Each record should be output exactly, with every character kept.

Records from a data source:
★ ★ ★

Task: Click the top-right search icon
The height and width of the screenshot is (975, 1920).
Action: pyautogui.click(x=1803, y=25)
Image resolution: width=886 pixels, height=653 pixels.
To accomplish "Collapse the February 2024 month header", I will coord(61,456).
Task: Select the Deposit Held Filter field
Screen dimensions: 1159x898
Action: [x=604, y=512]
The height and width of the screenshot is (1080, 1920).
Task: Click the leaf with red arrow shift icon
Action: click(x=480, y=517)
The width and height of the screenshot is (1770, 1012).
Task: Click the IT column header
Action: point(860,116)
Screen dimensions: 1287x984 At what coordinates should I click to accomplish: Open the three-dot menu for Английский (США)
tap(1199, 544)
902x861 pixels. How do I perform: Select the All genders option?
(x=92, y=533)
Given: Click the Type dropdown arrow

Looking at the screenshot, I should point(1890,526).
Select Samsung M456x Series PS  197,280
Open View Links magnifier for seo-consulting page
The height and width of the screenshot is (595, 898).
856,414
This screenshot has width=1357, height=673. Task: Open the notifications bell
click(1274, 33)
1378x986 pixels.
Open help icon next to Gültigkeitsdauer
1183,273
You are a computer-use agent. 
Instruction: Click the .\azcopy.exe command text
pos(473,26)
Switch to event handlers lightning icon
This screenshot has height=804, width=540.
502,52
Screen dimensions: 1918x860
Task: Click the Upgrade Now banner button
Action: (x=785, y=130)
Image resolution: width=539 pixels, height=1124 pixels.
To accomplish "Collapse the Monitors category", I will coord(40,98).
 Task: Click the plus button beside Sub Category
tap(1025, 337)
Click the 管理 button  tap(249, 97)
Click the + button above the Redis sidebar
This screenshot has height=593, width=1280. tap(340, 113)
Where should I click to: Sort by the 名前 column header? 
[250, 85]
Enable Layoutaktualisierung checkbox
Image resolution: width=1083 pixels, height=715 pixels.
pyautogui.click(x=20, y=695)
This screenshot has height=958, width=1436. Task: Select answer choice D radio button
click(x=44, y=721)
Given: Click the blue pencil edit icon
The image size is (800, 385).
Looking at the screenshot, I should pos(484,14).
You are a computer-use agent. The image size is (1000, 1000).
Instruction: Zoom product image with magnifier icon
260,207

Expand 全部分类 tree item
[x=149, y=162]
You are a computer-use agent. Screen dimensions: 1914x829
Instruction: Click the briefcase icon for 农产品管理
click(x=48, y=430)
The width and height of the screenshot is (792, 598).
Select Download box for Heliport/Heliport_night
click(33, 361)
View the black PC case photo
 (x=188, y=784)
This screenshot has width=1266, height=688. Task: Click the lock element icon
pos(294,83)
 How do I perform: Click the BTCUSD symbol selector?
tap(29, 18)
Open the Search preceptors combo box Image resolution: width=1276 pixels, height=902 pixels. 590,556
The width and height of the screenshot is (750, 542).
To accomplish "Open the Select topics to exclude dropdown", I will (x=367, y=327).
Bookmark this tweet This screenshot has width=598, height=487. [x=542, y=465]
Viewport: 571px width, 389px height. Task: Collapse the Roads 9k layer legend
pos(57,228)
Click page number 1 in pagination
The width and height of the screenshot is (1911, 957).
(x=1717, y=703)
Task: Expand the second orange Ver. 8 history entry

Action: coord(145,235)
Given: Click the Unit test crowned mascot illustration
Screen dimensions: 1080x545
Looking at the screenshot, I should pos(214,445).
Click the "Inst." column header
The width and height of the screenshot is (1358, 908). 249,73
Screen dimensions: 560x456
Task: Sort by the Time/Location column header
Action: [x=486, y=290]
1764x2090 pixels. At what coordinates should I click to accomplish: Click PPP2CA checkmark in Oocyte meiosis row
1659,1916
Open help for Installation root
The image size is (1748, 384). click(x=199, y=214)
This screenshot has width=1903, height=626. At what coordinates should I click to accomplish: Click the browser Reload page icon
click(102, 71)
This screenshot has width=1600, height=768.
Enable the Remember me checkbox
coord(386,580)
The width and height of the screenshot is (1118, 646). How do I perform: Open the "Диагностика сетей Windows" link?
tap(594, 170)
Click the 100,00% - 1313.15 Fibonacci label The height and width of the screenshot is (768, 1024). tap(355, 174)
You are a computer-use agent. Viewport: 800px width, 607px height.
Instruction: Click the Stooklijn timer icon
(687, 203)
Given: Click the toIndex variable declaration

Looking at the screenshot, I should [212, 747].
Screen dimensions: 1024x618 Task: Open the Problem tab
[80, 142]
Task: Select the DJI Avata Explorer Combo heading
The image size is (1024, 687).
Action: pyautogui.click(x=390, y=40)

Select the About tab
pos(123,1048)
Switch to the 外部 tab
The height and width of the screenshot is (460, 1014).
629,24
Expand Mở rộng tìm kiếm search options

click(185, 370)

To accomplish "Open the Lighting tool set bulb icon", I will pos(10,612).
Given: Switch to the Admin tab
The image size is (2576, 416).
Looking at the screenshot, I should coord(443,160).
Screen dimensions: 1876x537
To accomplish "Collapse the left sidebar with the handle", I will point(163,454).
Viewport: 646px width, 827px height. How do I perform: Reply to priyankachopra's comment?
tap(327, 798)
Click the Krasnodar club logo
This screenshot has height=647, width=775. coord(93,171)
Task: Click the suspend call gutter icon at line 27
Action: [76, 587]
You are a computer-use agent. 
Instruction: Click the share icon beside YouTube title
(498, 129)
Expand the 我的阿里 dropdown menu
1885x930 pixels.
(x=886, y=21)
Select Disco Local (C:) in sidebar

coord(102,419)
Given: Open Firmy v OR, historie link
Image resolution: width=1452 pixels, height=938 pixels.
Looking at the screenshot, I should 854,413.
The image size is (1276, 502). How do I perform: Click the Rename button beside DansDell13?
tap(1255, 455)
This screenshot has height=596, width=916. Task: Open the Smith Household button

★ ★ ★

--- Exercise answer ---
Task: Click the top-right search icon
The height and width of the screenshot is (975, 1920).
Action: pyautogui.click(x=1803, y=25)
Image resolution: width=886 pixels, height=653 pixels.
To accomplish "Collapse the February 2024 month header", I will coord(61,456).
Task: Select the Deposit Held Filter field
Screen dimensions: 1159x898
Action: [x=604, y=512]
The height and width of the screenshot is (1080, 1920).
Task: Click the leaf with red arrow shift icon
Action: click(x=480, y=517)
The width and height of the screenshot is (1770, 1012).
Task: Click the IT column header
Action: point(860,116)
Screen dimensions: 1287x984 At what coordinates should I click to accomplish: Open the three-dot menu for Английский (США)
tap(1199, 544)
902x861 pixels. How do I perform: Select the All genders option?
(x=92, y=533)
Given: Click the Type dropdown arrow

Looking at the screenshot, I should point(1890,526).
Select Samsung M456x Series PS  197,280
Open View Links magnifier for seo-consulting page
The height and width of the screenshot is (595, 898).
856,414
This screenshot has width=1357, height=673. Task: Open the notifications bell
click(1274, 33)
1378x986 pixels.
Open help icon next to Gültigkeitsdauer
1183,273
You are a computer-use agent. 
Instruction: Click the .\azcopy.exe command text
pos(473,26)
Switch to event handlers lightning icon
This screenshot has height=804, width=540.
502,52
Screen dimensions: 1918x860
Task: Click the Upgrade Now banner button
Action: (x=785, y=130)
Image resolution: width=539 pixels, height=1124 pixels.
To accomplish "Collapse the Monitors category", I will coord(40,98).
 Task: Click the plus button beside Sub Category
tap(1025, 337)
Click the 管理 button  tap(249, 97)
Click the + button above the Redis sidebar
This screenshot has height=593, width=1280. tap(340, 113)
Where should I click to: Sort by the 名前 column header? 
[250, 85]
Enable Layoutaktualisierung checkbox
Image resolution: width=1083 pixels, height=715 pixels.
pyautogui.click(x=20, y=695)
This screenshot has height=958, width=1436. Task: Select answer choice D radio button
click(x=44, y=721)
Given: Click the blue pencil edit icon
The image size is (800, 385).
Looking at the screenshot, I should pos(484,14).
You are a computer-use agent. The image size is (1000, 1000).
Instruction: Zoom product image with magnifier icon
260,207

Expand 全部分类 tree item
[x=149, y=162]
You are a computer-use agent. Screen dimensions: 1914x829
Instruction: Click the briefcase icon for 农产品管理
click(x=48, y=430)
The width and height of the screenshot is (792, 598).
Select Download box for Heliport/Heliport_night
click(33, 361)
View the black PC case photo
 (x=188, y=784)
This screenshot has width=1266, height=688. Task: Click the lock element icon
pos(294,83)
 How do I perform: Click the BTCUSD symbol selector?
tap(29, 18)
Open the Search preceptors combo box Image resolution: width=1276 pixels, height=902 pixels. 590,556
The width and height of the screenshot is (750, 542).
To accomplish "Open the Select topics to exclude dropdown", I will (x=367, y=327).
Bookmark this tweet This screenshot has width=598, height=487. [x=542, y=465]
Viewport: 571px width, 389px height. Task: Collapse the Roads 9k layer legend
pos(57,228)
Click page number 1 in pagination
The width and height of the screenshot is (1911, 957).
(x=1717, y=703)
Task: Expand the second orange Ver. 8 history entry

Action: coord(145,235)
Given: Click the Unit test crowned mascot illustration
Screen dimensions: 1080x545
Looking at the screenshot, I should pos(214,445).
Click the "Inst." column header
The width and height of the screenshot is (1358, 908). 249,73
Screen dimensions: 560x456
Task: Sort by the Time/Location column header
Action: [x=486, y=290]
1764x2090 pixels. At what coordinates should I click to accomplish: Click PPP2CA checkmark in Oocyte meiosis row
1659,1916
Open help for Installation root
The image size is (1748, 384). click(x=199, y=214)
This screenshot has width=1903, height=626. At what coordinates should I click to accomplish: Click the browser Reload page icon
click(102, 71)
This screenshot has width=1600, height=768.
Enable the Remember me checkbox
coord(386,580)
The width and height of the screenshot is (1118, 646). How do I perform: Open the "Диагностика сетей Windows" link?
tap(594, 170)
Click the 100,00% - 1313.15 Fibonacci label The height and width of the screenshot is (768, 1024). tap(355, 174)
You are a computer-use agent. Viewport: 800px width, 607px height.
Instruction: Click the Stooklijn timer icon
(687, 203)
Given: Click the toIndex variable declaration

Looking at the screenshot, I should [212, 747].
Screen dimensions: 1024x618 Task: Open the Problem tab
[80, 142]
Task: Select the DJI Avata Explorer Combo heading
The image size is (1024, 687).
Action: pyautogui.click(x=390, y=40)

Select the About tab
pos(123,1048)
Switch to the 外部 tab
The height and width of the screenshot is (460, 1014).
629,24
Expand Mở rộng tìm kiếm search options

click(185, 370)

To accomplish "Open the Lighting tool set bulb icon", I will pos(10,612).
Given: Switch to the Admin tab
The image size is (2576, 416).
Looking at the screenshot, I should coord(443,160).
Screen dimensions: 1876x537
To accomplish "Collapse the left sidebar with the handle", I will point(163,454).
Viewport: 646px width, 827px height. How do I perform: Reply to priyankachopra's comment?
tap(327, 798)
Click the Krasnodar club logo
This screenshot has height=647, width=775. coord(93,171)
Task: Click the suspend call gutter icon at line 27
Action: [76, 587]
You are a computer-use agent. 
Instruction: Click the share icon beside YouTube title
(498, 129)
Expand the 我的阿里 dropdown menu
1885x930 pixels.
(x=886, y=21)
Select Disco Local (C:) in sidebar

coord(102,419)
Given: Open Firmy v OR, historie link
Image resolution: width=1452 pixels, height=938 pixels.
Looking at the screenshot, I should 854,413.
The image size is (1276, 502). How do I perform: Click the Rename button beside DansDell13?
tap(1255, 455)
This screenshot has height=596, width=916. Task: Open the Smith Household button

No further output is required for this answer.